The Church Age began when the prophecy of a nation being born in one day was fulfilled on the day of Pentecost, AD 31. This is a nation made up of living stones. A race of priests now form a nation of God’s own people. Through these people the revelation of Lord Jesus Christ is to be manifest in the world. If we recognize this, then we might be on the right track to realizing the truths of the book of Revelation, which have been hidden in symbolic form.

After having spent many years reading the beliefs of scholars and theologians in respect to their teachings from the Bible, I understand why the Church, which is meant to be victorious, is like a damp hessian sack attempting to smother the light of Christ.

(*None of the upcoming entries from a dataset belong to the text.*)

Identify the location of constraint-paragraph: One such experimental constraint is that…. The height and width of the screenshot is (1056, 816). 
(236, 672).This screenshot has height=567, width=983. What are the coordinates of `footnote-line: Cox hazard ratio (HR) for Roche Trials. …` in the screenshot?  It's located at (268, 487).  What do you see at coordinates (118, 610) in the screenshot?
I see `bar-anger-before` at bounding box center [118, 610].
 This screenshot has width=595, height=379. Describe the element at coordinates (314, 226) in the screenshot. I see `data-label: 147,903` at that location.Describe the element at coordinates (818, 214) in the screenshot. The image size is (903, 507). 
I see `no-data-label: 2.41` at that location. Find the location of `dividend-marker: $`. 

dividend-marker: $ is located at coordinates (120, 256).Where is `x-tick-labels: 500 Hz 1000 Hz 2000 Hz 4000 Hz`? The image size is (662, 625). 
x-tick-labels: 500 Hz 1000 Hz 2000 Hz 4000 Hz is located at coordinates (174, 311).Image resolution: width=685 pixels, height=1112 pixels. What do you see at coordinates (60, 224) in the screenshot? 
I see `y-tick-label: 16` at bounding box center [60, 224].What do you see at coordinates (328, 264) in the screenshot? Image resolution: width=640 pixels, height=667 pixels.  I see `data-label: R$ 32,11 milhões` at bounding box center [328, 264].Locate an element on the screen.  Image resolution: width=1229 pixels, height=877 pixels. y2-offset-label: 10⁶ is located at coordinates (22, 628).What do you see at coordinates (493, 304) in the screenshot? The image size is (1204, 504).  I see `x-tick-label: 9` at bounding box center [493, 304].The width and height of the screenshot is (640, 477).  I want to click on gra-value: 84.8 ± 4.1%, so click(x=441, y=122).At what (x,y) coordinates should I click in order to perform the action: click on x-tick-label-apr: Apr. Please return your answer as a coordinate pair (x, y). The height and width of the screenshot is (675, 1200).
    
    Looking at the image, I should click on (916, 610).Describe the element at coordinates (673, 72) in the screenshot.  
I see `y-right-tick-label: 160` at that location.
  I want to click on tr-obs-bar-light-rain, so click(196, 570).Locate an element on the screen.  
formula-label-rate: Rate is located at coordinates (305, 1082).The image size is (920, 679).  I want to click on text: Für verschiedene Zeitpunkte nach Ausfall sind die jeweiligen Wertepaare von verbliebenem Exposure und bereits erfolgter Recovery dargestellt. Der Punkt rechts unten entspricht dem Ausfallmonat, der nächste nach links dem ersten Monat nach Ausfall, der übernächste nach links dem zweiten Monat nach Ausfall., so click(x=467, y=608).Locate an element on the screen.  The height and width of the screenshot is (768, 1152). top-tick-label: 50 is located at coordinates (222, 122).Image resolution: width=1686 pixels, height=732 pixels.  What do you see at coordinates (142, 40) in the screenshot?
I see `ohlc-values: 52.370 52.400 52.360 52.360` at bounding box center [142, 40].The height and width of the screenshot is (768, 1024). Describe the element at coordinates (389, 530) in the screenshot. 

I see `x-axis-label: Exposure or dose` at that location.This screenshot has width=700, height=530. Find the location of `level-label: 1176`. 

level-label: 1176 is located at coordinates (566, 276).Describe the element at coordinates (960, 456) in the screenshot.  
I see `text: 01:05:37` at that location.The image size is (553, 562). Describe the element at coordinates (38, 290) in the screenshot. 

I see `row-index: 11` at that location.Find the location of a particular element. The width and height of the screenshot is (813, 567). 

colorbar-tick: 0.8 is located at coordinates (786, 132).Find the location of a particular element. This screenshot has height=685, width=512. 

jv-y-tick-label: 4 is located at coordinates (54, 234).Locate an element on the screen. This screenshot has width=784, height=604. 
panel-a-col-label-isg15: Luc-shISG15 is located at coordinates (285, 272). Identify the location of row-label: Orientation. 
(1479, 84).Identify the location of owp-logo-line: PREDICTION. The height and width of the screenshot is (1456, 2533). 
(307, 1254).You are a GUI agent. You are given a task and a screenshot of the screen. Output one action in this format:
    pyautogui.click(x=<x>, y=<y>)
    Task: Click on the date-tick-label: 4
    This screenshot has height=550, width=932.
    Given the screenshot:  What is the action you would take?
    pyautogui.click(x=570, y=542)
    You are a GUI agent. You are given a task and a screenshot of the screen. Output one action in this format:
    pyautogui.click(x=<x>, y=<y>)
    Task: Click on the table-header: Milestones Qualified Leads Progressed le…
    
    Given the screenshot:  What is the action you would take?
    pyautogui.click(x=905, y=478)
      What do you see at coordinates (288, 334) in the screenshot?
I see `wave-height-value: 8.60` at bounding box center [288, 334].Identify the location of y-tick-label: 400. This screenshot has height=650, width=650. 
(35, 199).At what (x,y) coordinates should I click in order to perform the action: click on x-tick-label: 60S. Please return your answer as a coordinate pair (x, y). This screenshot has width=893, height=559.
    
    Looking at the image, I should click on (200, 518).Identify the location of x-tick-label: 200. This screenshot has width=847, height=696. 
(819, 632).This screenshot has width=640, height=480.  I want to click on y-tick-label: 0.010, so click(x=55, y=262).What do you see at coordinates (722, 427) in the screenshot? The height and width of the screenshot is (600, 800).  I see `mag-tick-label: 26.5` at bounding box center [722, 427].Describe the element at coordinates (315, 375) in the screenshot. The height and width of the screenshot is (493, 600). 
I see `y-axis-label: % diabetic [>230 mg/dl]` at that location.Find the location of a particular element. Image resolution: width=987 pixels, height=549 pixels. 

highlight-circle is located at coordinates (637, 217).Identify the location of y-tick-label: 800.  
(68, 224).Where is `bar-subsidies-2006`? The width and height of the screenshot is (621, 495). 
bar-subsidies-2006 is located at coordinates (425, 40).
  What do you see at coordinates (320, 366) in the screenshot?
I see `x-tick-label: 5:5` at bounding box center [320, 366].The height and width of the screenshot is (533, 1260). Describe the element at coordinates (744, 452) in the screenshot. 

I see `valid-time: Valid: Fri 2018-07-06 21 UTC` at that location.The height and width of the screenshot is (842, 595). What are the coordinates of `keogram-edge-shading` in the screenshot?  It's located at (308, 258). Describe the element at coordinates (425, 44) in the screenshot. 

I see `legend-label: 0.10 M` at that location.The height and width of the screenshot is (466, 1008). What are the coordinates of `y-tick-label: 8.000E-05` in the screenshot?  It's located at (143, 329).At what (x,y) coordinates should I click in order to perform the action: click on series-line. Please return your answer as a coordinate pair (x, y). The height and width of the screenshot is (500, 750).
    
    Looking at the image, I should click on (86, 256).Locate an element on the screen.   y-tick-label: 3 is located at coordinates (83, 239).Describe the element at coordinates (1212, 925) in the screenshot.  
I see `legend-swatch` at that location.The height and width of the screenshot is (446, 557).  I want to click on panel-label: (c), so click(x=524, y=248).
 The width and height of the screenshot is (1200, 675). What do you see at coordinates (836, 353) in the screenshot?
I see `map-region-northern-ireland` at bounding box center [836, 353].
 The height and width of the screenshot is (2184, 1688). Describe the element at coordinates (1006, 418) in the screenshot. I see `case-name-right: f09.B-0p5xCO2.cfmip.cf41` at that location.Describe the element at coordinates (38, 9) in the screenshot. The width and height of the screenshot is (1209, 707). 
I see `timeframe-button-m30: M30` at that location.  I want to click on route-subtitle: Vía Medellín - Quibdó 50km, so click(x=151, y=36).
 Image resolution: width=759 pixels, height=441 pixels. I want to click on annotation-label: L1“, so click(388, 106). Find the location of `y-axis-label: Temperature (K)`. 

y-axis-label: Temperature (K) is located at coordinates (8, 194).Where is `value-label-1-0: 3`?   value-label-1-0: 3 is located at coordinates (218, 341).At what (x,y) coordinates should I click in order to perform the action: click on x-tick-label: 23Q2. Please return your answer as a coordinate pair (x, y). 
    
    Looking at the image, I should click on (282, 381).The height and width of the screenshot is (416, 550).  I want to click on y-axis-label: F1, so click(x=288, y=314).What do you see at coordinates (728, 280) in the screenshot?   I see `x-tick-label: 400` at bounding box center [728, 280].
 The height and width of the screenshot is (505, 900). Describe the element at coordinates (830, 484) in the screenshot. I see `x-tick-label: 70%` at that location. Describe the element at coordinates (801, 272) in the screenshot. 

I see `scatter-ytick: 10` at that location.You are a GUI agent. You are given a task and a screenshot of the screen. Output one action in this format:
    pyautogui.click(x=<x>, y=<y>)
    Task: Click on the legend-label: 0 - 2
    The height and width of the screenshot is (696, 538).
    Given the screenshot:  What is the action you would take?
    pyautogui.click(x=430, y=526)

No wonder we read the words that Jesus Christ will spew a particular group of people out of His mouth, even though he stands at these people’s doors and knocks in the hope that they might recognize Him and desire to have fellowship with Him.

Just after prophesying about the lukewarm church that Jesus is going to spew out of His mouth, the prophet John is invited to Come up hither, and I will show you what must take place after this (Revelation 4:1). Now that is an interesting play on words. John is caught up to Heaven. He sees worship being offered to God. He sees the Lamb of God with the seven seals.

The seven seals are broken and we are given symbols that need interpreting. Yet instead of Scripture interpreting Scripture, all these scholars, theologians and pastors begin using their imagination as they detail what they think might happen, drawing on the guesses of others, to support whatever they want to believe; whatever seems the most plausible to them or whatever endears them to the ears of their hearers.

When Scripture is used to interpret Scripture, there is no need to draw on the guesses of other people. Just use the Bible. But unless you understand the progressive revelation of Lord Jesus Christ throughout the Old Testament, how are you going to interpret the symbols in the New Testament. I suppose you can use your imagination. The trouble with using imagination is this does not lead you to the truth.

 · 3y

What a genuine answer. Especially when you talk about the church, and Him spewing them out of his mouth. This is something, we as children of God, we have to be careful of. Out of the 7 churches, only one didn't mention him having something against them, which was the church in Philadelphia. The others he was there telling them to repent, and do better. I feel like you find this a lot in the world. That it's viral to study the Bible and know what it means to you, before you allow yourself to agree with others because they are supposed to know more.